Essendo uno sport che richiede all’atleta evoluzione, mentre prima c’era solo un maestro che ti insegnava a tirare calci, faceva un po’ di propedeutica per una crescita fisica, oggi l’atleta lavora con più figure nella fase di preparazione che gli permettono di allenare il muscolo affinché lui possa fare delle evoluzioni.

La professionalità è un aspetto importantissimo, e l’evoluzione ti obbliga a dare ad ognuno il proprio ruolo al fine di far diventare un atleta un professionista.

Si può iniziare a tutte le età e si può seguire fino a quando…

Non c’è limite, non c’è un’età da cui cominciare, ovvio che se inizi a trent’anni probabilmente non potrai fare il professionista, non potrai fare l’atleta di alto livello, potrai allenarti per il fine di stare bene con te stesso, con il tuo corpo e prima inizi, come tutte le cose come tutti gli sport, prima automatizzi tutti i gesti e prima li fai al meglio.

Suggerisco di iniziare presto, io ho iniziato a cinque anni ma comunque dai quattro agli otto anni è un’eta ottimale. Si può praticare tutta la vita: il mio maestro ha quasi ottant’anni e ancora calcia come se fosse un giovanotto.

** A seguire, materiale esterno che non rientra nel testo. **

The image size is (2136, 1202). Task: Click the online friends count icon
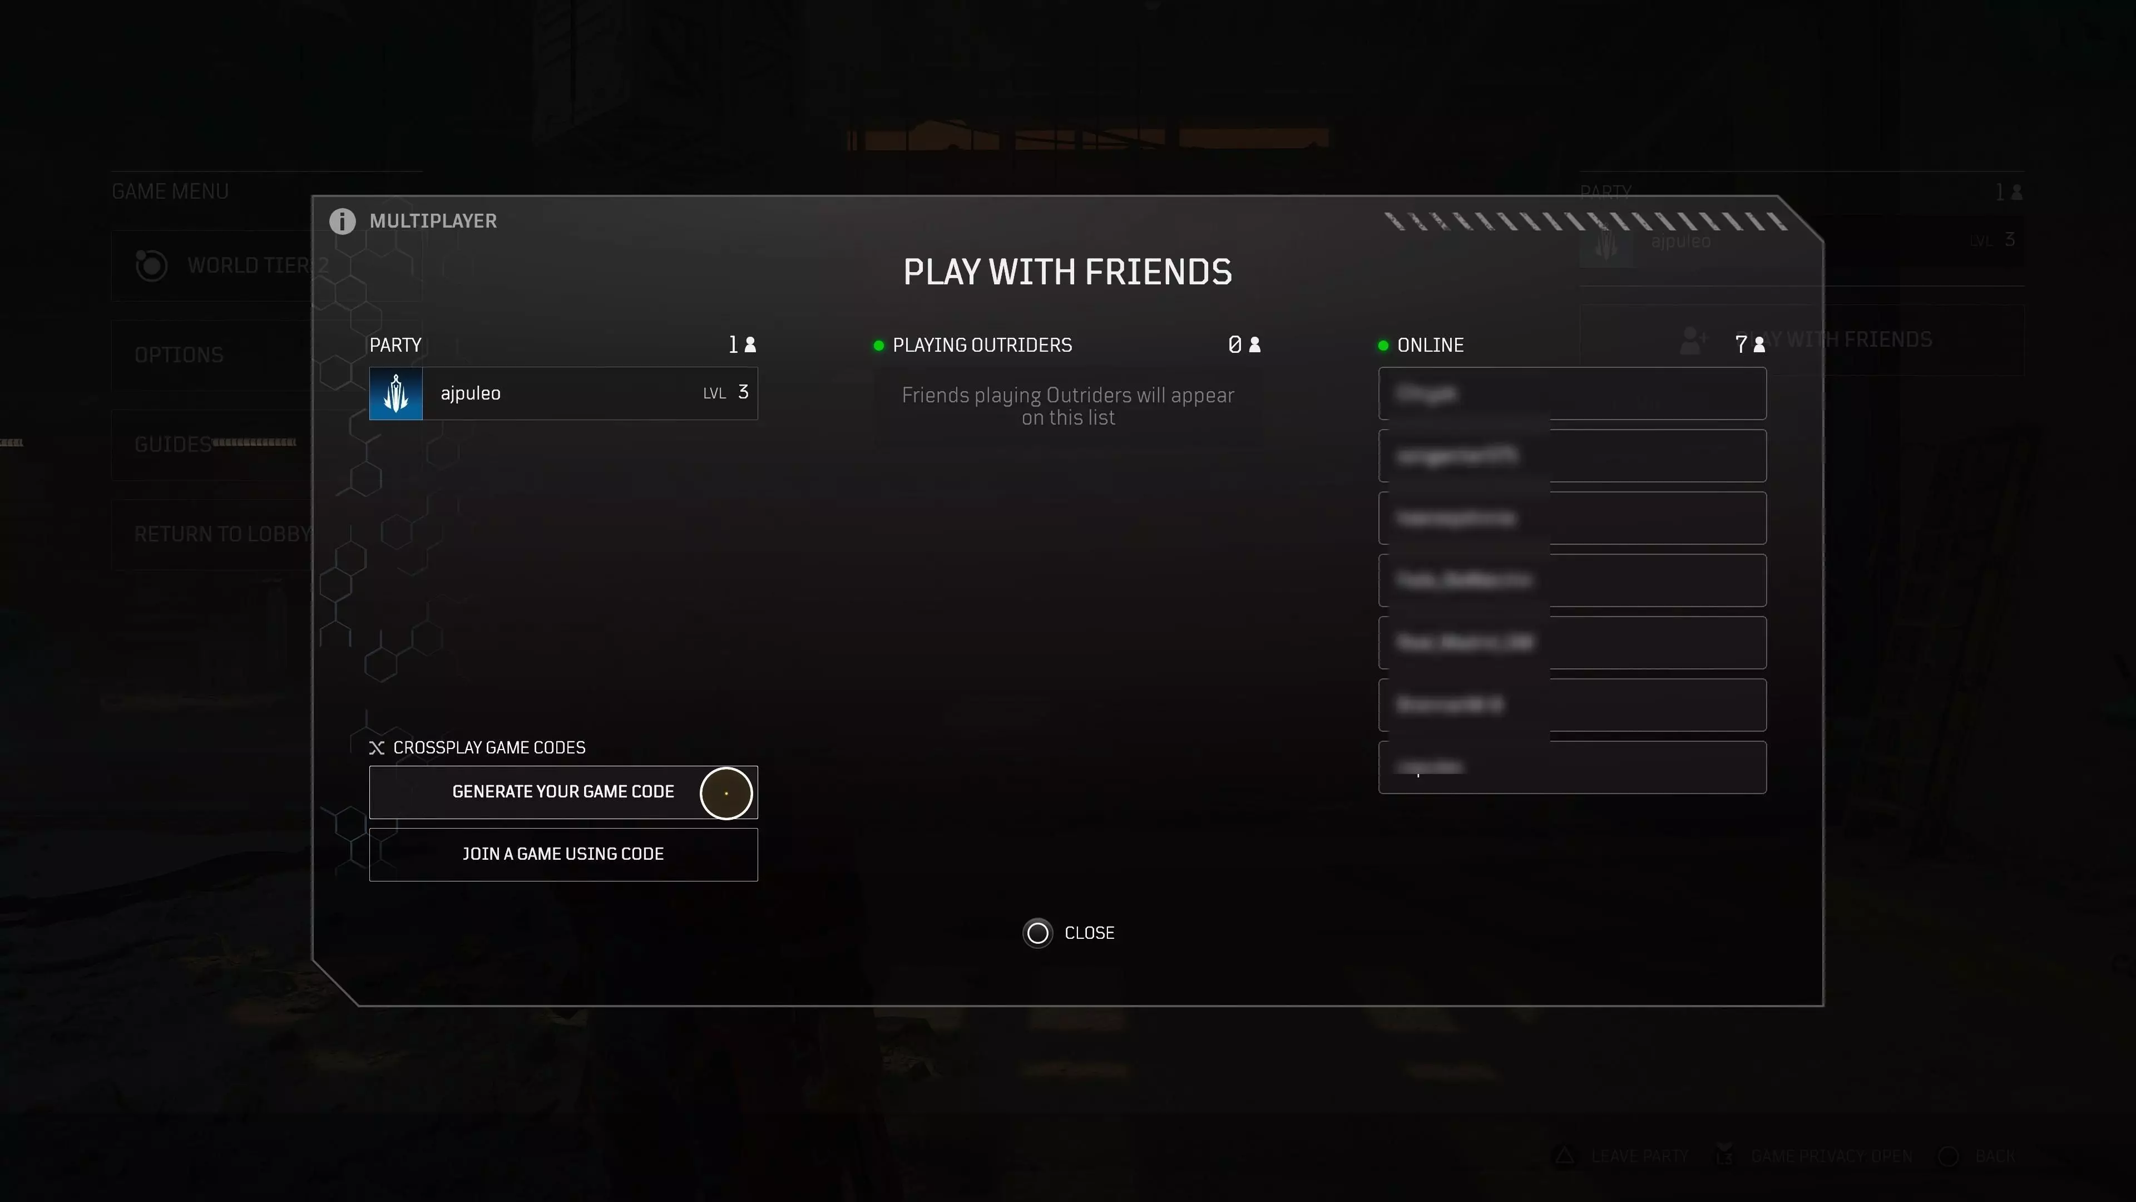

Vito Dell’Aquila – Antonino Bossolo (PARATAEKWONDO) – Simone Alessio

Tu da campione olimpico che cosa ti aspetti dai nostri due atleti? E quanto conta esserci su quel tatami a Tokyo per un’edizione forse tra le più complicate di sempre?

Su questo sono d’accordo: l’edizione di Tokyo è veramente molto complicata, da atleta non so quanto l’avrei potuta vivere bene, non invidio gli atleti che andranno a Tokyo per una Olimpiade.

Però è un’Olimpiade quindi c’è il peso, il carico di voler far bene perché viene dopo cinque anni e dai miei atleti mi aspetto che riescano a fare quello che possono fare, sono grandissimi campioni e quindi non non mi faccio aspettative di risultato ma per un semplice motivo, perché credo che bastino le loro di aspettative, quelle che loro si pongono.

Mettere un carico maggiore anche da parte mia o comunque dallo staff è un errore perché andrebbe a gravare ancora di più sulla loro prestazione e sul fattore mentale.

Mi fido di loro ciecamente, hanno fatto una preparazione ottimale e sono convinto che possano fare molto bene, quindi quello che mi posso augurare è che loro vadano lì e si divertano e che quel giorno riescano a portare a casa il miglior risultato possibile.